Ferrua, Pietro

Sartre par lui-même ( Sartre by Himself)

Film by Alexandre ASTRUC and Michel CONTAT

philosophyCommunication. FilmsBRETON, André (1896/02/18) - (1966/09/28). Poète surréalisteCAMUS, Albert (1913-1960)SARTRE, Jean-Paul (1905-1980). PhilosopheFERRUA, Pietro (Piero) Michele Stefano (1930 - ....)

France, 1976
B&W. 98’

CINEMATOGRAPHY: Renato BERTA
EDITING: Annie CHEVALLY
SOUND: Luc PERINI, Antonio GRIGIONI, Alain SEMPE
RESEARCH ASS.: Michèle FOURNIER
PROD.: Pierre-André BOUTANG, Guy SELIGMANN
PROD.CO. INSTITUT NATIONAL AUDIOVISUEL & SODAPERAGE.
CAST: Jean-Paul SARTRE, Simone de BEAUVOIR, Jacques-Laurent BOST, André GORZ, Marie OLIVIER, François PERIER, Jean POULLON, Serge REGGIANI. VOICE OVER: Jacques FRANTZ, Serge REGGIANI, Françoise GIRET, Philippe ADRIEN.
No one was perhaps more philosophically influential for the post-World War II generation than Jean-Paul Sartre. With such diverse thinkers as Albert CAMUS and André BRETON, he formed a triad that was dominating the intellectual world. At that time, we did not consider it an anomaly that those three writers were all French, did not agree among themselves, and had some flaws in their thinking.
The fact that all three were somewhat connected to anarchism was just a coincidence which made some of us admire them even more despite their diversity.
At the University of Geneva, some of us were subscribing collectively to Les Temps Modernes, the journal directed by Sartre, which gave us so much food for thought. In those days, I considered Existentialism the logical philosophy for anarchists and I had written some papers on that topic. Notwithstanding Sarte’s dominating personality, we were not blindly agreeable to everything he wrote or did. On the contrary, we were even more upset when he tried to be politically correct in relation to the Soviet Union or adversaries.
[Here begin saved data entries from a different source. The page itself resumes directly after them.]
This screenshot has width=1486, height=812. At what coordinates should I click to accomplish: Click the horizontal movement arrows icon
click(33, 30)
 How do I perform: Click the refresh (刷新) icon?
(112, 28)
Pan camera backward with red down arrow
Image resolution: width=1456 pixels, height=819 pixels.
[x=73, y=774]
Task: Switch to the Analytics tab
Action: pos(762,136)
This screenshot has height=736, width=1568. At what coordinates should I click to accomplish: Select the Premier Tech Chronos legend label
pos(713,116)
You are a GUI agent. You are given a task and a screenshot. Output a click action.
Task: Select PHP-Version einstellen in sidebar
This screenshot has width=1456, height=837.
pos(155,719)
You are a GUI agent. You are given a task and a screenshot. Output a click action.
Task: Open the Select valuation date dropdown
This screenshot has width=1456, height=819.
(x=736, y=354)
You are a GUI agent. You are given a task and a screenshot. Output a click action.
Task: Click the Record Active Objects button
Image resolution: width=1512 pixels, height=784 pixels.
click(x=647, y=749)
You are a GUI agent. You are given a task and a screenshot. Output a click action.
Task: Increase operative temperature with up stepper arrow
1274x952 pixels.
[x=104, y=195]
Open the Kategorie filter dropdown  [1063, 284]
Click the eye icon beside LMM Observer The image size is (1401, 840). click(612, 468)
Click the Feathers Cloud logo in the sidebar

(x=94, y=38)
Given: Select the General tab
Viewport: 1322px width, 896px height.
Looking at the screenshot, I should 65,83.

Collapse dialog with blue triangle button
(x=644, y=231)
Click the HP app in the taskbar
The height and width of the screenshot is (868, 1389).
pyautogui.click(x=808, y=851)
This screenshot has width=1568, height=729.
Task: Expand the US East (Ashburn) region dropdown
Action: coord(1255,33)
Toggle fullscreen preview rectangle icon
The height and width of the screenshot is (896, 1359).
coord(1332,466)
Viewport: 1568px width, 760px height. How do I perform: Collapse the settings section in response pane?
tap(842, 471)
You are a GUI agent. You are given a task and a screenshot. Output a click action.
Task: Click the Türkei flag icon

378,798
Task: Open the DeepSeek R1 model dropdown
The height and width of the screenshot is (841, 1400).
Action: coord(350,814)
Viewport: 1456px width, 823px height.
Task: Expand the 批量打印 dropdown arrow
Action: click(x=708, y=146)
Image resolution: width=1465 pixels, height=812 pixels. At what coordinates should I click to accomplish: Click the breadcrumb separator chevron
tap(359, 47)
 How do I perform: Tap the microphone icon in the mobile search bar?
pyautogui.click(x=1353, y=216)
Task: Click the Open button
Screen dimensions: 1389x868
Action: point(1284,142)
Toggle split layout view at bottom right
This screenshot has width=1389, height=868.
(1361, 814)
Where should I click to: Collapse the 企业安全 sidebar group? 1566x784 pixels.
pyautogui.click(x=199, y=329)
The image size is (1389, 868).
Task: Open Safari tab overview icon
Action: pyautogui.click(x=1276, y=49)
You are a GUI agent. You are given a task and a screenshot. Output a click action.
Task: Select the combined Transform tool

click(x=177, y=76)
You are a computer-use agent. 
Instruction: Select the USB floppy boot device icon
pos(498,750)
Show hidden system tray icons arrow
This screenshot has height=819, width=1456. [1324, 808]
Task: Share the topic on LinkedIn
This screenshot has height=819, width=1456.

Alexandre Astruc, one of the two directors of this film, is an unconditional supporter of Sartre as a political thinker for the French Left. Astruc, a neglected French filmmaker, is a great stylist and was always an honest, serious and committed intellectual. I had the opportunity to discuss this film with him during one of our rare encounters, at the hospital bed of a common friend. In Astruc’s opinion, Sartre was essentially an anarchist. Sartre admits (and says in the film), "We were, if you like anarchists, but it was a special kind of anarchy".
What kind of anarchy it was, he did not say, at least not in this documentary. So I have to trust Astruc’s explanations beyond the film, since he was a personal friend of both Sartre and Simone de Beauvoir. A few anarchist characters appear in the short stories of Le Mur (and they inspired Serge Roullet a wonderful film) and many of his fictional or theatrical characters speak as anarchists even if they do not claim to be so.
Astruc and Contat’s film concludes on an anarchist note when the narrator says:
"Sartre, together with his comrades, pursued the search for a socialism without any previous model, without authority, without delegation of power: a libertarian socialism".
It was probably this very declaration that determined us (the organizing committee of the First International Symposium on Anarchism) to invite Sartre to speak at our 1980 event. What could have been the "great opportunity" to explore directly Sartre‚s anarchism never materialized: Sartre was already seriously ill. He died soon afterward.
While the anarchism of Sartre remains to be researched, cinematographically or otherwise, this film constitutes a milestone in the domain of "Sartrology". I am happy to underline that it was beautifully filmed by Renato Berta, a Swiss-Italian student at the University of Geneva in 1954, who knew, already then, that he wanted to become a cinematographer and who, indeed, became acclaimed for this in Switzerland, as well as in France, collaborating on the creation of numerous masterpieces in a career that spans half a century.